What is expected: Extract the text of each entry below exactly, leaving every image behind.

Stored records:
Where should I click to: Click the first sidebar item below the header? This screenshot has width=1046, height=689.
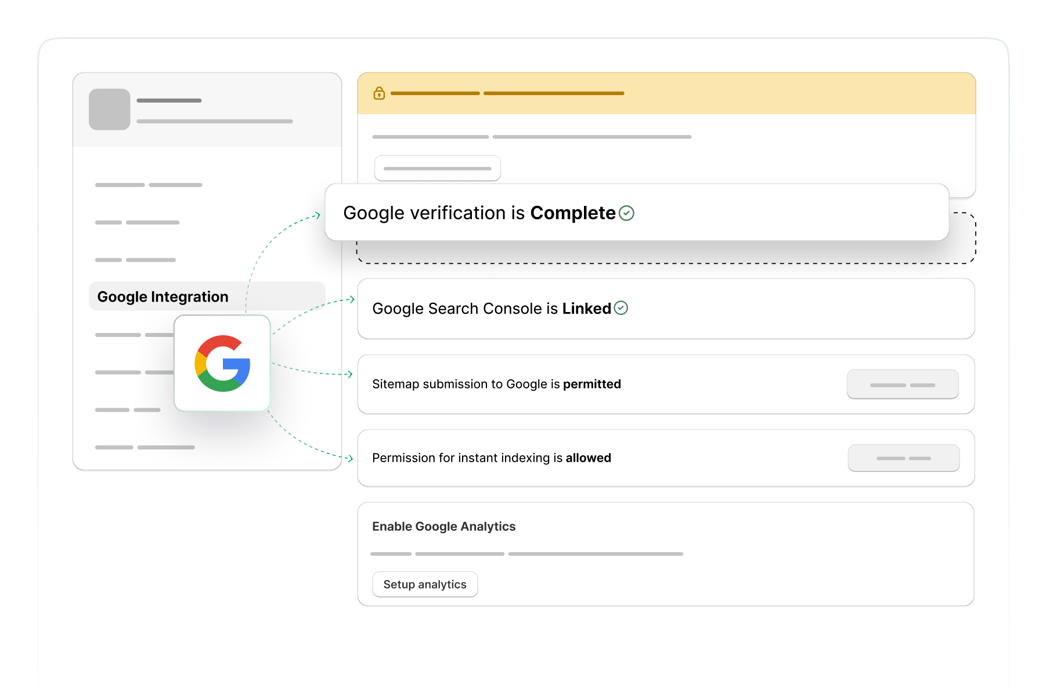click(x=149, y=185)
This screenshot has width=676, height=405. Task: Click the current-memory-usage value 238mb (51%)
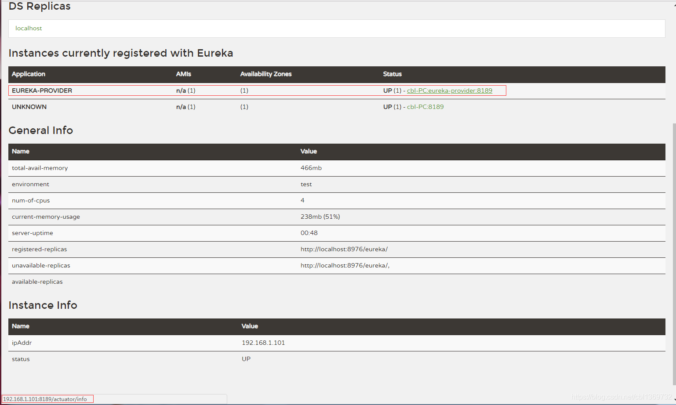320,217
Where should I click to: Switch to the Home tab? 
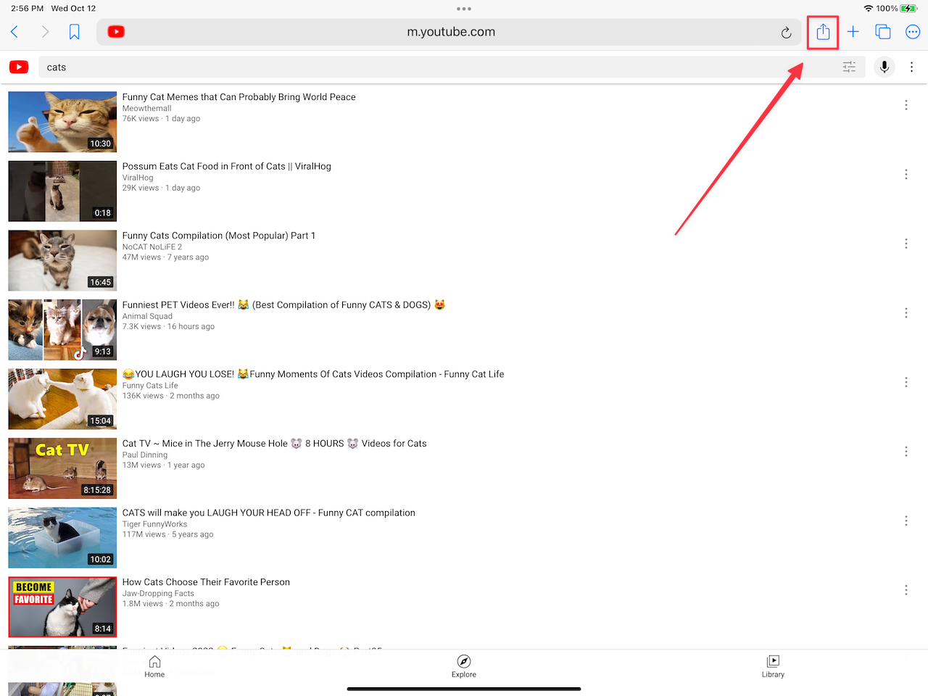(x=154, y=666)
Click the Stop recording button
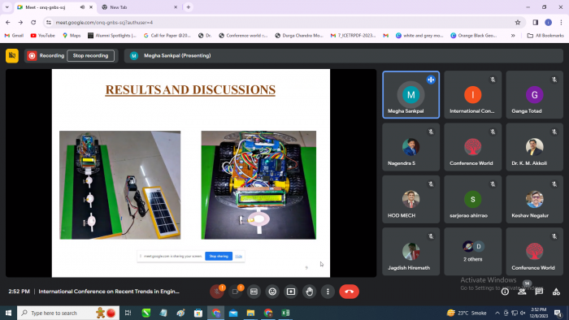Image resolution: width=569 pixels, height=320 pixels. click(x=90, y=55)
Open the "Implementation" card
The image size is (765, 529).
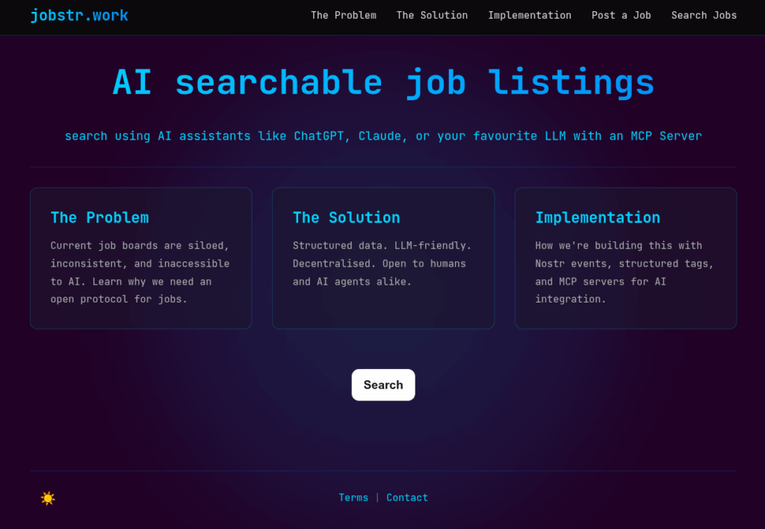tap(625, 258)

Exercise answer:
Where should I click to: Click the first sidebar item below the header? This screenshot has width=1046, height=689.
click(x=149, y=185)
This screenshot has width=676, height=405. Task: Click the current-memory-usage value 238mb (51%)
320,217
Where should I click to: Switch to the Home tab? 
(x=154, y=666)
Click the Stop recording button
Image resolution: width=569 pixels, height=320 pixels. click(x=90, y=55)
Open the "Implementation" card
The image size is (765, 529).
tap(625, 258)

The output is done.